Question

Find the indicated root, or state that the expression is not a real number. $$\sqrt[4]{-16}$$

Answer

**step1** Understanding the problem

The problem asks us to find the fourth root of -16, represented as $$\sqrt[4]{-16}$$. We also need to determine if the expression is a real number.

**step2** Analyzing the root and radicand

The symbol $$\sqrt[4]{}$$ indicates that we are looking for a number that, when multiplied by itself four times, gives the number inside the root. The number inside the root, which is called the radicand, is -16. The index of the root is 4, which is an even number.

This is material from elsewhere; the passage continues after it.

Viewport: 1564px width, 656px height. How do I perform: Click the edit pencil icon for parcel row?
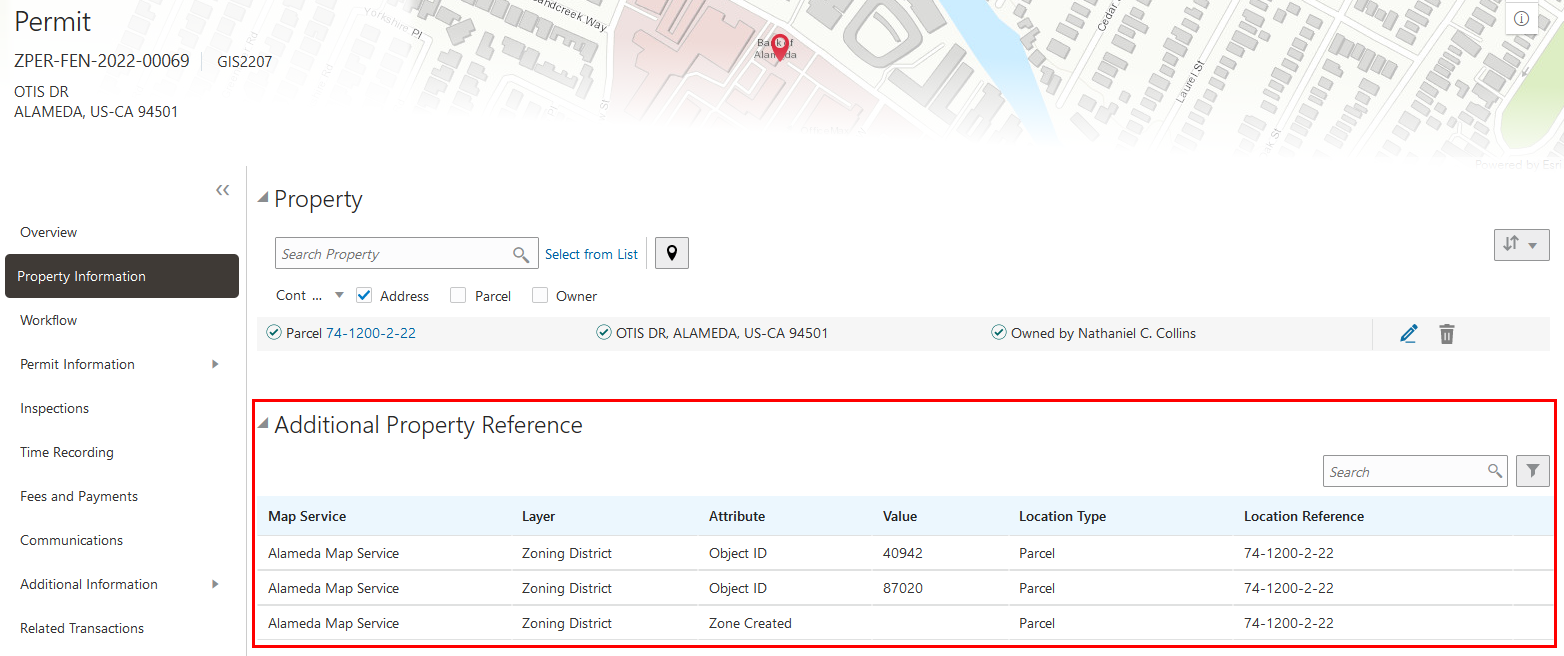pos(1409,334)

**step3** Applying properties of even roots

When we take an even root of a number, we are looking for a number that, when raised to an even power, equals the radicand.
Let's consider what happens when a real number is raised to an even power:
* If we multiply a positive number by itself an even number of times, the result is always positive (e.g., $$2 \times 2 \times 2 \times 2 = 16$$).
* If we multiply a negative number by itself an even number of times, the result is also always positive (e.g., $$(-2) \times (-2) \times (-2) \times (-2) = 4 \times 4 = 16$$).
* If we multiply zero by itself an even number of times, the result is zero (e.g., $$0 \times 0 \times 0 \times 0 = 0$$).
In all cases, any real number raised to an even power will result in a non-negative (positive or zero) number.

**step4** Determining if the expression is a real number

Since our radicand is -16, which is a negative number, and we are trying to find an even root (the fourth root), there is no real number that, when raised to the power of 4, will result in -16. Therefore, the expression $$\sqrt[4]{-16}$$ is not a real number.